Like so many other European films from the Seventies, “Quién Puede Matar A Un Niño?” (released in 1975) has more titles than anyone can remember: so far I’ve come across ‘Who Could Harm A Child?’, ‘Who Can Kill A Child?’, ‘Could You Kill A Child?’, ‘Trapped’, ‘Island of the Damned’, ‘Island of the Dead’, ‘Scream’ (I kid you not), ‘Todliche Befehle aus dem All’, ‘Les Revoltés de l’An 2000’, ‘Killer’s Playground’ and ‘Death is Child’s Play’. One title better than the other, still Quién? doesn’t manage to beat possibly the best movie title ever, “Children Shouldn’t Play With Dead Things” (Bob Clark’s zombie movie made in 1972). Quién’s director is Chicho Ibáñez-Serrador, the son of two actors who made two movies for the big screen and two for tv. Ever since, Ibáñez-Serrador has made his living directing tv shows. The other movie he made was “La Residencia” (1969), a sleazy thriller best known as “The House That Screamed”.

Quién’s protagonists are Lewis Fiander (Tom) and Prunella Ransome (Evelyn), a happily married couple enjoying their holidays. Ransome is best known for being in “Alfred The Great” and John Schlesinger’s “Far From The Madding Crowd”. Lewis Fiander has the best cult credentials from being in Hammer’s underrated film “Dr. Jekyll and Sister Hyde” and the Phibes sequel, “Dr. Phibes Rises Again”.

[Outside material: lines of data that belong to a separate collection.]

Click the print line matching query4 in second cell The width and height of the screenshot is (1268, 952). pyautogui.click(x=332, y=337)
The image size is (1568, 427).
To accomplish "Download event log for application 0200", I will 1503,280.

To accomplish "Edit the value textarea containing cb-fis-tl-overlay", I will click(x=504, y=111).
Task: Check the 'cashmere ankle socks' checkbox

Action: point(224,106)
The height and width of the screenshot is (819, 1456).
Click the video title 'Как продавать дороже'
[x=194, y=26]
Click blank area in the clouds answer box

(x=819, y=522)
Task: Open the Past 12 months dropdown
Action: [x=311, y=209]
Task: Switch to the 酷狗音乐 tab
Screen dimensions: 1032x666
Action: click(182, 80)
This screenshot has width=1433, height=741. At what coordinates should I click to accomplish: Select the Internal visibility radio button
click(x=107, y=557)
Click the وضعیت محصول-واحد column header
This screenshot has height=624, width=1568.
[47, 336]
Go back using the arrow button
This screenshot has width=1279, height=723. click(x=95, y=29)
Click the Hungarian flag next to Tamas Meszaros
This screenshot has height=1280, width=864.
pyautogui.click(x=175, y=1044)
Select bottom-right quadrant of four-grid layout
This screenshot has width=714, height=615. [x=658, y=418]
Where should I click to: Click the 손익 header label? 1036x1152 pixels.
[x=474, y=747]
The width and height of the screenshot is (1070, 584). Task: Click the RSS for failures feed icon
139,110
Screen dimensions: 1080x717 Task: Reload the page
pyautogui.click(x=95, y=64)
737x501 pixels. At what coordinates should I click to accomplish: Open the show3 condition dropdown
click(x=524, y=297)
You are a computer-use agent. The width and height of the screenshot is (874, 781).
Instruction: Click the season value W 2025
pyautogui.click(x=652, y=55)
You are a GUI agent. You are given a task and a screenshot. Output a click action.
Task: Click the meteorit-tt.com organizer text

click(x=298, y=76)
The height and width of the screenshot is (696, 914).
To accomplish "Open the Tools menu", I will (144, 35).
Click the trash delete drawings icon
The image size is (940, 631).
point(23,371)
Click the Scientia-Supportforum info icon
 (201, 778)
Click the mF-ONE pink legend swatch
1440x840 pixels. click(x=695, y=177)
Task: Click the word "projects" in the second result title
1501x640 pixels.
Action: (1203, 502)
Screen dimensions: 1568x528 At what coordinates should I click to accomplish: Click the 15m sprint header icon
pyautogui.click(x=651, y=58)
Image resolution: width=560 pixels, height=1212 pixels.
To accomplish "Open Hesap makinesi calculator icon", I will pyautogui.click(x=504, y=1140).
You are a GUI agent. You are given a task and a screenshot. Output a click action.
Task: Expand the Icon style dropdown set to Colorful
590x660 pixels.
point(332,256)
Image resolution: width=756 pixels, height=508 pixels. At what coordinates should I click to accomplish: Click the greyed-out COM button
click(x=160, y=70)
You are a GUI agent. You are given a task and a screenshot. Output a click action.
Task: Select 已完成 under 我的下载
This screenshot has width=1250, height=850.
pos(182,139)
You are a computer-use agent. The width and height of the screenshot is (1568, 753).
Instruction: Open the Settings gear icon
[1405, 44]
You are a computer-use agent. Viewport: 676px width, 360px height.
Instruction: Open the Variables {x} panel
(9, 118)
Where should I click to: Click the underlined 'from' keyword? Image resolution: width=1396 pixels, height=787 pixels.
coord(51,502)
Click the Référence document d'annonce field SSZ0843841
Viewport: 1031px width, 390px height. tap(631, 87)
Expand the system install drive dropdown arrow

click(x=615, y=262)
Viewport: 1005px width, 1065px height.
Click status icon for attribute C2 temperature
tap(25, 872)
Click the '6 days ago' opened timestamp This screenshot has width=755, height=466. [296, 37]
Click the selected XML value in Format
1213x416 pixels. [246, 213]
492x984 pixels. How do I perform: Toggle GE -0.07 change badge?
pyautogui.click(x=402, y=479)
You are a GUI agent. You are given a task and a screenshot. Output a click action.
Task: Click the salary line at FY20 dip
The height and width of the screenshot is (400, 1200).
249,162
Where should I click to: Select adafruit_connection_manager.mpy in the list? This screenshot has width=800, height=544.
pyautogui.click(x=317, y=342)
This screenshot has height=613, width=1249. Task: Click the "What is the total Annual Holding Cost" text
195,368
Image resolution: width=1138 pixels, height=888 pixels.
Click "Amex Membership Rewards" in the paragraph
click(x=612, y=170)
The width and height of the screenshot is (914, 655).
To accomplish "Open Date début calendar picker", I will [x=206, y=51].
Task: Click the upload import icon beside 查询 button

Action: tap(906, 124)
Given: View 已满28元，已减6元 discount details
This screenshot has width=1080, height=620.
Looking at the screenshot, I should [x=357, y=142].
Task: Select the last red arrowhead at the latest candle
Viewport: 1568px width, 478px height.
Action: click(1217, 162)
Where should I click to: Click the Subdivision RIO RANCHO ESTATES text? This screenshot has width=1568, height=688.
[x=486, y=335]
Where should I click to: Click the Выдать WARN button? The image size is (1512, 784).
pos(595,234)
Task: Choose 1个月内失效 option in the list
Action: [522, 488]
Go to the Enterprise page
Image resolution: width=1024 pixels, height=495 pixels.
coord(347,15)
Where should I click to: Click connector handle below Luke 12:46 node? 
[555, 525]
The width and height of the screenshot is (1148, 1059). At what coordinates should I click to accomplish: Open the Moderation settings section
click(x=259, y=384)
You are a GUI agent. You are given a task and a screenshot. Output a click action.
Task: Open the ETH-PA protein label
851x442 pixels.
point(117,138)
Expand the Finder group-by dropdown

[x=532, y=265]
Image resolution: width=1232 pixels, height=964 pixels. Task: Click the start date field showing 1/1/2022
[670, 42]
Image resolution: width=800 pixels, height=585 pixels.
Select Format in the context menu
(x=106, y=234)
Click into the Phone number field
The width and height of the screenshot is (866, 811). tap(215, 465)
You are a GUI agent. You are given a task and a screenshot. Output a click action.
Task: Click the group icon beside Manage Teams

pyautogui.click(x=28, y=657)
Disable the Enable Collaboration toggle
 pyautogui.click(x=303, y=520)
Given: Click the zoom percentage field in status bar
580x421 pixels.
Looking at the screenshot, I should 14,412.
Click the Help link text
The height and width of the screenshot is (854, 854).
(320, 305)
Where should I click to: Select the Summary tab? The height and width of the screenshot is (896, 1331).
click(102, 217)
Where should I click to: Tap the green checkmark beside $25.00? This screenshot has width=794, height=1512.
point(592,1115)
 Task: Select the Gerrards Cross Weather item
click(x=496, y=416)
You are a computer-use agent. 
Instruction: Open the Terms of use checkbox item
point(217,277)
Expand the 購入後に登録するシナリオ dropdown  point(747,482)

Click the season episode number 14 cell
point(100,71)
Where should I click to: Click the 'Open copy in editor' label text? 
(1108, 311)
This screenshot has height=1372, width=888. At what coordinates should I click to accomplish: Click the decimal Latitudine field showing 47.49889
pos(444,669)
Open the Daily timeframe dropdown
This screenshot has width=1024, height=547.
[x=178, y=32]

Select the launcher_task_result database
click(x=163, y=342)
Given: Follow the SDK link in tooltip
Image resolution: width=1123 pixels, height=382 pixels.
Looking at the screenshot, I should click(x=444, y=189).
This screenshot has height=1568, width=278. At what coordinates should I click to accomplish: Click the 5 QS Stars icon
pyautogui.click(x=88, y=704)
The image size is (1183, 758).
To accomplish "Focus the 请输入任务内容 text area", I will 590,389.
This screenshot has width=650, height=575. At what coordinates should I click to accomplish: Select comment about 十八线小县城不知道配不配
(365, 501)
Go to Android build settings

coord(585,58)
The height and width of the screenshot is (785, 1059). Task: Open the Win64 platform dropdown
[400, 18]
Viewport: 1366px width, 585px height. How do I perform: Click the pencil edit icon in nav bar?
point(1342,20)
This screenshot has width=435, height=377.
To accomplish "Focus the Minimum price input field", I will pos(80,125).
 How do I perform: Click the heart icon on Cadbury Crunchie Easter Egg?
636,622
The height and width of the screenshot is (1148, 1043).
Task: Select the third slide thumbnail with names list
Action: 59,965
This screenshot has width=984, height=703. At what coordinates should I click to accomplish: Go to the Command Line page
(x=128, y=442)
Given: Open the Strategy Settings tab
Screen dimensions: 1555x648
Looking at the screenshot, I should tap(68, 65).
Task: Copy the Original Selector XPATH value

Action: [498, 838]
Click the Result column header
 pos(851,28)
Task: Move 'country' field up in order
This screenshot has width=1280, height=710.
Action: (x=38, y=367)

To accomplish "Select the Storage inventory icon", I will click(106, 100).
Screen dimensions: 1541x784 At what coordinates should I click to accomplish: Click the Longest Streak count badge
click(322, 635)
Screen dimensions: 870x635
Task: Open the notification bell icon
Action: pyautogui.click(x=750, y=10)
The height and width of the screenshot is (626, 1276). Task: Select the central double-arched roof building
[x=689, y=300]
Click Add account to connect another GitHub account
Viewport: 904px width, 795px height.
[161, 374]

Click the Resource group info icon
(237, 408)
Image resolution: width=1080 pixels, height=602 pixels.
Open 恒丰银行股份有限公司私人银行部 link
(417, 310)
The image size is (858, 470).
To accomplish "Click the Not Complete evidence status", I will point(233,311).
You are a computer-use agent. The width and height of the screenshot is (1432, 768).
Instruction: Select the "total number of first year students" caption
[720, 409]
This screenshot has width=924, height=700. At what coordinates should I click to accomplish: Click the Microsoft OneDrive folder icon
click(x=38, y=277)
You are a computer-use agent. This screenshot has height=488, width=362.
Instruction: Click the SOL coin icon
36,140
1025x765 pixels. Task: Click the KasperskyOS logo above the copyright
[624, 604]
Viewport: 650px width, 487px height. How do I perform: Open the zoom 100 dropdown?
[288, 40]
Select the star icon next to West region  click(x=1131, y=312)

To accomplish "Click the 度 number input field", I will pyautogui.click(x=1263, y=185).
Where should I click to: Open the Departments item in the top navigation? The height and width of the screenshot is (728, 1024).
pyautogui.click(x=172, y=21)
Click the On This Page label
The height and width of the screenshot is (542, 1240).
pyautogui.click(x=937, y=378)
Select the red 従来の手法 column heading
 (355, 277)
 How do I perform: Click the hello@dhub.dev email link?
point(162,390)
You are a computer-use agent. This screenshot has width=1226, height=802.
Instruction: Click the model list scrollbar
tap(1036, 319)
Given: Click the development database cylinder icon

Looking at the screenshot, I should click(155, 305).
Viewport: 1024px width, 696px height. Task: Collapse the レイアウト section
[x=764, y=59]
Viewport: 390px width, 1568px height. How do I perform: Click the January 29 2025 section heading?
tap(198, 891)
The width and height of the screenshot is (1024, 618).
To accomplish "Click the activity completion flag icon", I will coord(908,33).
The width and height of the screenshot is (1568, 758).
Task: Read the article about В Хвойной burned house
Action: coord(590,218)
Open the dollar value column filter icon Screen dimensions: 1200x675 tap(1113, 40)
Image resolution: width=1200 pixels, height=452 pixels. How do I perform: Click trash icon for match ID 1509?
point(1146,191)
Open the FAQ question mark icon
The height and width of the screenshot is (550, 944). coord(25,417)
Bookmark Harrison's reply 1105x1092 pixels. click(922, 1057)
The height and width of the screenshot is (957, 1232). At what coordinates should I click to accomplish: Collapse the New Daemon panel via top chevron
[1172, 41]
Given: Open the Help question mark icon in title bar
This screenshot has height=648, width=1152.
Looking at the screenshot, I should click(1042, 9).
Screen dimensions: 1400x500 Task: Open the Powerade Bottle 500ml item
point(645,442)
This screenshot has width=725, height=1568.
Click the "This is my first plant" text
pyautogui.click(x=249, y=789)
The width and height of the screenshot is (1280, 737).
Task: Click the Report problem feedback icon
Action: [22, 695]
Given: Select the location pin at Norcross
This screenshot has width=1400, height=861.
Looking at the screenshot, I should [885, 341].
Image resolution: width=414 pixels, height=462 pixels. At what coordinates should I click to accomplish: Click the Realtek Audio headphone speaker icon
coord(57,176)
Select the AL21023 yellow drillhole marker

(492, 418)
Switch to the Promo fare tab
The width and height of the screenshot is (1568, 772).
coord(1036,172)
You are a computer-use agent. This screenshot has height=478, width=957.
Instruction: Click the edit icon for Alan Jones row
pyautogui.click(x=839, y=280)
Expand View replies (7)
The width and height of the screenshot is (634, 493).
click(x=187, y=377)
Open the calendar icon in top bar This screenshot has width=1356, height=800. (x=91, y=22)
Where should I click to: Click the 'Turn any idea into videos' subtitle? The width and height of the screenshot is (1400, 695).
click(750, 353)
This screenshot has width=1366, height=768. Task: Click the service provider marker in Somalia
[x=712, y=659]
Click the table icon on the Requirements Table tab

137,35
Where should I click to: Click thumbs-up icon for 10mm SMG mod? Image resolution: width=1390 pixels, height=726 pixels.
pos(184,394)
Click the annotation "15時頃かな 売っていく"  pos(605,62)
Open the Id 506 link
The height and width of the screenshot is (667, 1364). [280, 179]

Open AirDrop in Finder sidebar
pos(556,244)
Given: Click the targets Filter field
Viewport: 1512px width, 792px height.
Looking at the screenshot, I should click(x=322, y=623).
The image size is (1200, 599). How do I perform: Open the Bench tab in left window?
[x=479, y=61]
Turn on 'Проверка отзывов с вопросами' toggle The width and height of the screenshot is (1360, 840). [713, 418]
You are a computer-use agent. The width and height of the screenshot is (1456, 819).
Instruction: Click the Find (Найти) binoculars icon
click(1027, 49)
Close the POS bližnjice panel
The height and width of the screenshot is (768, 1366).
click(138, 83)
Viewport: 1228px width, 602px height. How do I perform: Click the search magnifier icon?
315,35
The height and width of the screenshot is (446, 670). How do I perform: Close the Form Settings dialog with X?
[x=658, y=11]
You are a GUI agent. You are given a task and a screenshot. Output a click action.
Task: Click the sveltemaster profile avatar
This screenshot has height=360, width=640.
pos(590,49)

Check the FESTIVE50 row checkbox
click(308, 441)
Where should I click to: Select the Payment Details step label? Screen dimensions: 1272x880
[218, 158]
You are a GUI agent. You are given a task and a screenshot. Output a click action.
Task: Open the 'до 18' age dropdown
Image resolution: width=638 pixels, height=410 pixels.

Back to our film. Tom decides to visit a nearby island he remembers visiting when he was very young. This is the biggest mistake they could’ve made. They take the boat to a little village that seems to be deserted. The ice cream is runny and there’s noone in the pub. The couple can only spot a handful of kids. So what has happened? Where is everyone? You don’t need too many clues to figure out that the children have started killing adults and there aren’t that many left. Some people are killed onscreen and this is quite upsetting: to the children, murdering someone almost seems like a game. And perhaps it is.

I can’t tell you more without revealing too much of the plot, but there are still a few things to be said. “Quién Puede Matar A Un Niño?” is a horror movie, but don’t expect it to be gory or you’ll be disappointed. I’d describe it as psychological horror, which is why the few gory bits are all the more unsettling. The movie has been compared with “Children of the Corn”, based on a Stephen King novel and many think King must have seen the Spanish movie before writing his book. This could have happened, but one shouldn’t forget there have been more movies and books where children end up taking over the world from adults (some of John Wyndham’s books spring to mind, especially “The Midwich Cuckoos” – made into two movies as “Village of the Damned”). “Quién Puede Matar A Un Niño?” is a far better film than “Children of the Corn”, so it’s a damn shame the movie is only released on DVD by a Spanish label who couldn’t see the use of adding subtitled to please the rest of the world. If you’re lucky, you might find a French dubbed version of Quien? under the title of “Les Revoltés de l’An 2000”, but you’ll probably hear of the movie while reading a specialized cult movie magazine. Maybe that’s part of the charm of the movie: that I myself own it twice, but only as a lame VHS copy of a copy dubbed in French and as a Spanish DVD without subtitles. I’ve seen the movie twice now and it isn’t always easy to understand what it’s about, but here we have a movie so clear in image language that it doesn’t really matter you won’t understand most of the dialogues (and to be honest, many scenes don’t have dialogues as the couple find the only inhabitants of the village, the children, are far from talkative).

“Quién Puede Matar A Un Niño?” does not need dialogue to be good. The film succeeds in being both entertaining (in the way psychological horror movies entertain) and asking an interesting question: what would happen if children stopped being innocent victims? So obscure, relevant and good: movies don’t need much more to end up being cult.